Les aménagements au principe
Le principe d'accessibilité comporte cependant d'importants aménagements.
La maison individuelle à usage personnel
– Une tolérance critiquée. – Les maisons individuelles construites ou réhabilitées pour l'usage personnel de leur propriétaire sont dispensées de satisfaire à l'obligation d'accessibilité. Cette mesure a parfois été critiquée.
En Vefa, les travaux modificatifs réversibles
Lorsqu'un appartement est vendu en état futur d'achèvement à des acquéreurs non encore concernés par les contraintes de l'âge ou du handicap, ces derniers peuvent demander la réalisation de travaux modificatifs, notamment afin de redimensionner les pièces pour les besoins d'un occupant valide. Néanmoins, les travaux modificatifs doivent être aisément réversibles et l'acte doit comporter en annexe le plan de l'état initial, afin d'y revenir un jour si la nécessité s'en fait sentir.

Travaux modificatifs d'accessibilité (TMA) : une obligation de plus pour les notaires

Le 2o du III de l'article R. 162-4 du Code de la construction et de l'habitation prévoit que : « Si le contrat de travaux modificatifs de l'acquéreur est conclu avant la signature de l'acte authentique de vente, les deux plans sont en outre annexés à l'acte authentique de vente ». Il est donc essentiel que le notaire sollicite précisément les parties (promoteur et acquéreur) sur l'existence ou non d'un tel contrat de TMA qui aurait été conclu avant la signature de la Vefa (entre le contrat de réservation et celle-ci).
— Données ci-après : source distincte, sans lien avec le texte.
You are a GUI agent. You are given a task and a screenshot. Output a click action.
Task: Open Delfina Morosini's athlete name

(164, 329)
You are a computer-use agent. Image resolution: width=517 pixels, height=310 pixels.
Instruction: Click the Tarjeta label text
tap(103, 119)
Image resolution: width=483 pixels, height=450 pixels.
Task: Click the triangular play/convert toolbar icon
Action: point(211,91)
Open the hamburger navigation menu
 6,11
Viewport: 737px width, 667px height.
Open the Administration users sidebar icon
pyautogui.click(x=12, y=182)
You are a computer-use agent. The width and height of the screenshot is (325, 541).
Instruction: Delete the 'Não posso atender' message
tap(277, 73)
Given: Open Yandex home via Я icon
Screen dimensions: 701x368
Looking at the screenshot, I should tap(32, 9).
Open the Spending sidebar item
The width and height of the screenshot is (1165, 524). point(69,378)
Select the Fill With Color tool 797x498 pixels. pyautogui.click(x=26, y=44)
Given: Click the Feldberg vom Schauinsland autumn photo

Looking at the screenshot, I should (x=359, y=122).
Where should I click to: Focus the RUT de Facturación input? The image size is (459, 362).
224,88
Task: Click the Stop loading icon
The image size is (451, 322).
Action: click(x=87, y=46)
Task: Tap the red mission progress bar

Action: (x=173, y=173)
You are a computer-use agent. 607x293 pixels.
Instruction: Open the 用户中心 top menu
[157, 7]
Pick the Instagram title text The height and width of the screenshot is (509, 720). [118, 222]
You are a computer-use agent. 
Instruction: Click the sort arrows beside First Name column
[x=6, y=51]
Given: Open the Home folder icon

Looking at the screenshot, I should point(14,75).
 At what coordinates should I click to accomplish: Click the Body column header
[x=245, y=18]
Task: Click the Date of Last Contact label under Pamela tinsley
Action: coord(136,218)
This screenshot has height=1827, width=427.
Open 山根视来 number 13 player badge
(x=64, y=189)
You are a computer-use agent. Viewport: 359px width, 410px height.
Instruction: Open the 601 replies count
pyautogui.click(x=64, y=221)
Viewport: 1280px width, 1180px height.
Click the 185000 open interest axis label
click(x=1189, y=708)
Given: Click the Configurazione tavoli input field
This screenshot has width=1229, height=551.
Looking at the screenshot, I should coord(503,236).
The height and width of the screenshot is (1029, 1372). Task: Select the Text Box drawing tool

Ceci, aux fins de se préserver contre tout engagement de sa responsabilité civile professionnelle, dans l'hypothèse où lesdites parties omettraient de lui faire part de l'existence de ce contrat et qu'un préjudice en découlerait plus tard. Il respectera ainsi son obligation de conseil à l'égard des parties ou des futurs ayants cause ou ayants droit qui peut-être établiront ces travaux de réversibilité bien des années plus tard, comme son obligation d'assurer la conformité de l'acte qu'il reçoit aux dispositions légales et réglementaires.

Les travaux modificatifs de l'accessibilité dans les ventes en état futur d'achèvement

Les appartements vendus en état futur d'achèvement, qui doivent respecter les règles d'accessibilité, peuvent voir leurs plans modifiés dans un but d'adaptation aux besoins et attentes précises d'un acquéreur donné. La loi a voulu admettre une certaine flexibilité, l'acquéreur étant autorisé par l'alinéa III de l'article R. 162-4 du Code de la construction et de l'habitation à demander la réalisation de modifications au sein du logement qu'il acquiert, avant la construction, pour se détacher plus ou moins des normes d'accès aux personnes à mobilité réduite (PMR) auquel le promoteur était légalement astreint dans la proposition de ses plans initiaux. Ces modifications sont licites, sous réserve de respecter les conditions suivantes :
  • la demande doit émaner de l'acquéreur ;
  • un contrat de travaux modificatifs doit être établi entre l'acquéreur et le promoteur de l'opération ;
  • le logement doit toujours pouvoir être visité par une personne handicapée quel que soit son handicap, c'est-à-dire qu'elle doit pouvoir entrer, se rendre dans le séjour, y circuler et en ressortir ;
  • les travaux modificatifs réalisés à la demande de l'acquéreur doivent permettre une réversibilité des aménagements par des travaux simples, dans les conditions définies par arrêté du ministre chargé de la construction (le plus souvent, il s'agira de déplacements de cloisons internes, de canalisations ou de branchements électriques) ;
  • à des fins de conservation, fort utile en cas de réalisation de travaux réversifs, le plan du logement avant et après travaux modificatifs doit être annexé au contrat de travaux modificatifs de l'acquéreur, voire à l'acte authentique de vente si ce contrat est conclu avant qu'intervienne la signature de l'acte authentique.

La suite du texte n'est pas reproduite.